Thursday, July 31, 2008

Are You Out There?

Is anybody reading this?

Tuesday, July 15, 2008

Goodbye and Good Luck

Well, it's been done. Topman is gone! After much fingerpointing, guilt, and blame, we have parted ways. Unfortunately, we will not be seeing much of the money spent. Hopefully we'll get some back, he has promised as such. We shall see. But, in the end, if I believe in manifestations of desire as I say I do, it shouldn't matter...

I was given a small chance to redeem myself for not laying down the law in my own life when Rick was unable to make the final "goodbye" call on Monday. Because he was busy with clients, I did it in his stead. I was really nervous but as it turned out Rick had truly done the dirty work and all that was left was for me to smooth out some edges and elicit promises of checks on their way. My fingers are tightly crossed on that account! But, like I just said, if it is time for my actions to speak as loudly as my words, it really shouldn't matter. Moving on...

Here's the funny thing about this end: As angry as I was, as betrayed as I've felt for two years, when it was all said and done I mostly just felt sad. I do, I feel SAD. Hearing topman's voice on the phone brought back a rush of emotions surrounding the beginning of this building journey. And it made me feel sad to let it all go. Sad for him, because I know that deep down he is a good guy with a wonderful vision for the world. And sad for me because things didn't turn out like I had envisioned. Two years later we're still trailer-living, out $15,000, and have no plans to build from. And, with our final conversation with topman I also realized that I (or we, since Rick is a part of this too!) really only have ourselves to blame and not Topman. True, he did not deliver on his promises of service. But, there have been so many conflicting emotions and fears around this building project, who's to say that it was not ME and RICK who kept this thing hanging in limbo?
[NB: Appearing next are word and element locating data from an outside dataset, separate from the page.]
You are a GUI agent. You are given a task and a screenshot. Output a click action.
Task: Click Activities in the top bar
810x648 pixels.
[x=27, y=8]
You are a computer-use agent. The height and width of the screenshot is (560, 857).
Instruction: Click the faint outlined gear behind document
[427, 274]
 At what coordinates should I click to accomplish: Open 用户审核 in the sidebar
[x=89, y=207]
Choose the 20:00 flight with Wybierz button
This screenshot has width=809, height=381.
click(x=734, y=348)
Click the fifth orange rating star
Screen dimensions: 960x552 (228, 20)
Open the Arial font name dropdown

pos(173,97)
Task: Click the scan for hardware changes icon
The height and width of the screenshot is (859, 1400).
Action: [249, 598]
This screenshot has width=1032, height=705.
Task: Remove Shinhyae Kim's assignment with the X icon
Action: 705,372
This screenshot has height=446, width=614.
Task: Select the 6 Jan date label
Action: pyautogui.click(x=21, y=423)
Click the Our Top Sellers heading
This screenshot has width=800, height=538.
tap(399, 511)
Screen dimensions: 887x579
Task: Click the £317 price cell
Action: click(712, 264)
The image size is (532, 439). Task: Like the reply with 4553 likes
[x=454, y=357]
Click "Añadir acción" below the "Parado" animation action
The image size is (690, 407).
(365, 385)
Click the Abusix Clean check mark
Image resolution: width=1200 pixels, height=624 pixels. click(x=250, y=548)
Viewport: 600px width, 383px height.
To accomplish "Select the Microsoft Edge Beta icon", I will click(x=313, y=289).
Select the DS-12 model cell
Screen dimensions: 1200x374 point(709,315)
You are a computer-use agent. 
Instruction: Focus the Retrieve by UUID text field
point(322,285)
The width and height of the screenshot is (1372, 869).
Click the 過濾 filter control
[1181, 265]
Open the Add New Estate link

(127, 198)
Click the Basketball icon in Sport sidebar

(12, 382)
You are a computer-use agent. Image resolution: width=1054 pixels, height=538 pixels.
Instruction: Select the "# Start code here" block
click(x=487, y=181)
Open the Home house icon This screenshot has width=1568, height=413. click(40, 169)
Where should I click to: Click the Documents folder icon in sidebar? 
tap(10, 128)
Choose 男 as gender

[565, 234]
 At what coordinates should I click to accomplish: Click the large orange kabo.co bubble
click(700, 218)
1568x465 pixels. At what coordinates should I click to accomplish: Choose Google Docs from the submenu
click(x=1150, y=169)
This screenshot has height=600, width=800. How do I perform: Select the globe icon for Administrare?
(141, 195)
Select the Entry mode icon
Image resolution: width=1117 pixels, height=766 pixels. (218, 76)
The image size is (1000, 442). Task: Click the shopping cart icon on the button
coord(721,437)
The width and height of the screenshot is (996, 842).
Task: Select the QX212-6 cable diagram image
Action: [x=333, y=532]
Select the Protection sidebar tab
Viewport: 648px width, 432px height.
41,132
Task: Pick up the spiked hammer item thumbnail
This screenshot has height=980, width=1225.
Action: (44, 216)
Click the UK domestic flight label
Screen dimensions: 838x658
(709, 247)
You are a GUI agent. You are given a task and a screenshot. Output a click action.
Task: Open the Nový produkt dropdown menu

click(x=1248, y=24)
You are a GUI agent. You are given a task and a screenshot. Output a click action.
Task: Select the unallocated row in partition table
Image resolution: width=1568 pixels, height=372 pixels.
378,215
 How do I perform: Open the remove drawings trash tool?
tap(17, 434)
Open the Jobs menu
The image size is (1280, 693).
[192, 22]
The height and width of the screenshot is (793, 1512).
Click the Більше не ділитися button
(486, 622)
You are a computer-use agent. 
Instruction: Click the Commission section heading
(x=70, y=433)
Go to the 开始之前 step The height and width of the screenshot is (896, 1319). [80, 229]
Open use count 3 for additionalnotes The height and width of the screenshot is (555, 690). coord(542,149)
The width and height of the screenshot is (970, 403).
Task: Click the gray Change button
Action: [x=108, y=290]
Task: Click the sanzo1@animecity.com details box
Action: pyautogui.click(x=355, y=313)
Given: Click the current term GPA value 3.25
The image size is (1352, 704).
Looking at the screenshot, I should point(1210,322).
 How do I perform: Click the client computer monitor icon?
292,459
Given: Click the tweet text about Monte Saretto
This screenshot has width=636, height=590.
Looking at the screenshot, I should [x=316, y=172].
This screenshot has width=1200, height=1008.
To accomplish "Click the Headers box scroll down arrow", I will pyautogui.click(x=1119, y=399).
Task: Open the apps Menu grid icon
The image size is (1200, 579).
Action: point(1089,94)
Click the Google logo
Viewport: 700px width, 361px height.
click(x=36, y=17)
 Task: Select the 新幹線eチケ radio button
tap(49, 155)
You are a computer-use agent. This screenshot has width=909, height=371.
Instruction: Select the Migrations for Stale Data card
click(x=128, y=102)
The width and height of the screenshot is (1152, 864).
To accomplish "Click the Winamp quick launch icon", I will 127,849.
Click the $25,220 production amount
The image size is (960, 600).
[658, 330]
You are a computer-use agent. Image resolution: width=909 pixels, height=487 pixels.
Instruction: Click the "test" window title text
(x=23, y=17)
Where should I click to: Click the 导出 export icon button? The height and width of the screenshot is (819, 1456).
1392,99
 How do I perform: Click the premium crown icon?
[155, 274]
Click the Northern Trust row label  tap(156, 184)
We didn't hound him the way we should have. We just complacently went through life in a semi-grumpy state of being, telling anybody when they asked that the architect was driving us crazy. But, secretly what if it was our own fear keeping us back? The idea is that life is your very own movie, right? So, if that is the case then I am the one writing the script. And, for some reason, I wrote it to fail this time. So, I am sad. Sad that I would do that to myself, and to topman.

But--in moving on, because I have to--we had our first real meeting with Doug yesterday and it was AMAZING! He brought out the scaled survey of our property and just started drawing and talking and after an hour we could actually SEE what this thing is going to look like. And that was a true first for me! A vision to hold on to. So, now it is time to say goodbye to Topman. Goodbye, farewell, good luck, and I am sorry. And it is time to let my fears go with that goodbye and to latch on to the glorious vision we were shown yesterday. Tonight as I go to sleep I ask only that I be given the strength to visualize this one to completion!

Thursday, July 10, 2008

UN-conquering Fear

I am sitting here, nervously pecking at the keyboard while my beautiful and faithful husband talks to topman-the-architect on the telephone next door. I can't believe he is doing it--I am so proud of him. Every unkind, naggy thought I've ever had in relation to Rick has been washed away, at least temporarily!

But, as I sit here nervously blowing air in and out of my mouth, the deep question I am pondering is this: WHY COULDN'T I DO IT? I'm stuck hoping against hope that we'll get our money back so that we can pay the wonderful new architect we have found (Doug Brown in Ferndale, CA) but also deeply concerned that my inability to suck it up and say what needs to be said to topman signifies some deep-rooted problem within. All the cards are going on the table but I couldn't put them there, I am still taking a backseat in my own life.

It's not that I am afraid to fire topman. It's more that I don't have confidence in my ability to get our money back. And we need it back. So, is this an example of good relationship partnering, using Rick's assetts to complement mine? Or, might it be just an excuse for not facing up to my crap? That's what I am after. And, perhaps it is a bit of both. The honest truth is, if I had oodles of money to spare and it were me and me alone, I probably would have sent Topman a short email firing him and let it go. Never having to deal with him directly or with the fact that I've shelled out $15,000 for NOTHING. I would let that part slide. And, that is just plain stupid. I might as well have SUCKER written on my forehead.

So, having said that...will me not calling topman be the fork in the road that sends me packing back to Fearland? Is it ok to have and admit weaknesses or do you always have to conquer them? That's the question of the day, folks!